The authenticity provided by the verification key shows that the account approves of the ikm, but not the meaningful content of the commit. The PDS determines the repo hash and other meaningful commit info, and it can use any valid ikm & signature from the author account.

Since the ikm & signature don’t prove any of the rest of the commit, a reader must rely on the authenticity of its TLS connection to verify that the repo hash is authentic. With the current design, the reader must also verify that the author account approved of the ikm, which effectively verifies that the author approved of a space commit with unspecified contents at an unspecified point in time, with no guarantees against reuse. (Technically this second verification proves that the author approved of an arbitrary 32-byte message at an unspecified point in time, but I don’t think that the atproto verification key signs any other 32-byte messages right now.)

We can still rely on TLS for data integrity & authentication of the server.

Ultimately, this is about retaining the atproto’s data model which roots authority in the DID, not the server.
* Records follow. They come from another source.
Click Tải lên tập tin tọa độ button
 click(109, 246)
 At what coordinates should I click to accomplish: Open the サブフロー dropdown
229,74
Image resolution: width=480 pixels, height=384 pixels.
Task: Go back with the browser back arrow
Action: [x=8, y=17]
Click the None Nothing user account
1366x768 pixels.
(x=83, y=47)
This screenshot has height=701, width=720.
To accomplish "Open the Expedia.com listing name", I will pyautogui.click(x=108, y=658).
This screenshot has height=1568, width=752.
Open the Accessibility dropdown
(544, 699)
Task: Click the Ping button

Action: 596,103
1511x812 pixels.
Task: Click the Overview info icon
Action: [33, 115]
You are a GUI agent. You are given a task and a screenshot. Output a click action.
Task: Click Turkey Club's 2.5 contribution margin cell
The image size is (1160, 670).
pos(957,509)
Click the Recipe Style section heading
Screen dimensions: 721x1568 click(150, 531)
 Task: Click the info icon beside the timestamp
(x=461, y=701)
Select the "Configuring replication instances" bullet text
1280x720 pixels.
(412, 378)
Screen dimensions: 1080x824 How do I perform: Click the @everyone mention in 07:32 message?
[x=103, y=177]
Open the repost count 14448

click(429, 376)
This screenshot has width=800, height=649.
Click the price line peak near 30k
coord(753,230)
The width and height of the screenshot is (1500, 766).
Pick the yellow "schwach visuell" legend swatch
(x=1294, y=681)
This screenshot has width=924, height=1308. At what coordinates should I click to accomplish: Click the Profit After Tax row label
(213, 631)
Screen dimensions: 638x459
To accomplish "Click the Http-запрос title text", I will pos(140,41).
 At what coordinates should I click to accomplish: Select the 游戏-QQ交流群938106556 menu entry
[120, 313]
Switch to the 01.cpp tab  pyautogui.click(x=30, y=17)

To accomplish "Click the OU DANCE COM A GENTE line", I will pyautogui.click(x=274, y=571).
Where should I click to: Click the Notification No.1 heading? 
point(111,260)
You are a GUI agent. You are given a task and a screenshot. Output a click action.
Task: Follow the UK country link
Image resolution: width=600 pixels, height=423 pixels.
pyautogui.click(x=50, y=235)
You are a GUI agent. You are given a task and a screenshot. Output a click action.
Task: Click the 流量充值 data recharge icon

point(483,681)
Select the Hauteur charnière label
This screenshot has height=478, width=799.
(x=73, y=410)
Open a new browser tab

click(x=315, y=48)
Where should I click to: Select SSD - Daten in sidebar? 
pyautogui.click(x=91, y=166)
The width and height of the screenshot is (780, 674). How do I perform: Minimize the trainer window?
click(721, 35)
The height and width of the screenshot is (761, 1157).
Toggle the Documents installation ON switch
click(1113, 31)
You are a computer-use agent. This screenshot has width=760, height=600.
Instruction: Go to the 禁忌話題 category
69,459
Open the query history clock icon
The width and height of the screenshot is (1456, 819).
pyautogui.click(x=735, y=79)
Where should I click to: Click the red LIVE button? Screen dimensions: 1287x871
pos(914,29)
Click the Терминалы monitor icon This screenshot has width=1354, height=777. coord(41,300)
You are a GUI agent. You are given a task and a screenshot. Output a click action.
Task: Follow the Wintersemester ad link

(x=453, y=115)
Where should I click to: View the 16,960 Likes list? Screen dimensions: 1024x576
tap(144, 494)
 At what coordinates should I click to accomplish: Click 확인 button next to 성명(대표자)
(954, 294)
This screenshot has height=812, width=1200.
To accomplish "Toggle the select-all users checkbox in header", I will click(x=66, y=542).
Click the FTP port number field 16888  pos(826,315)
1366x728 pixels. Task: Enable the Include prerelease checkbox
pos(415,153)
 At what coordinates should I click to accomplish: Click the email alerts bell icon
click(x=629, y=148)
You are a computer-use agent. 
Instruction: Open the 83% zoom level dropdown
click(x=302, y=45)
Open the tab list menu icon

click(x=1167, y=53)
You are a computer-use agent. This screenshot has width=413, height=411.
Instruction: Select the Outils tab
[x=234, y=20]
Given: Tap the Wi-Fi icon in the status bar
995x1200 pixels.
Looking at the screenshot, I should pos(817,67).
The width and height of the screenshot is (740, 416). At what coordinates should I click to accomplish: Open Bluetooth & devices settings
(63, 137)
Falling back to TLS changes the security, trust & authority of the protocol.

A (non-exhaustive) example of this in action: consider a self-hoster who loses access to their domain name (maybe they forgot to renew & it expired). With location-based authority (TLS), whoever has their domain now can post as them. In atproto, this should not be possible unless that person has control of their DID or the key material referenced by the DID.

This is a good point & we should probably bind in some extra information into the signature. Something like sig(sha256("atproto-space-commit-v1" +space_ref + rev + ikm)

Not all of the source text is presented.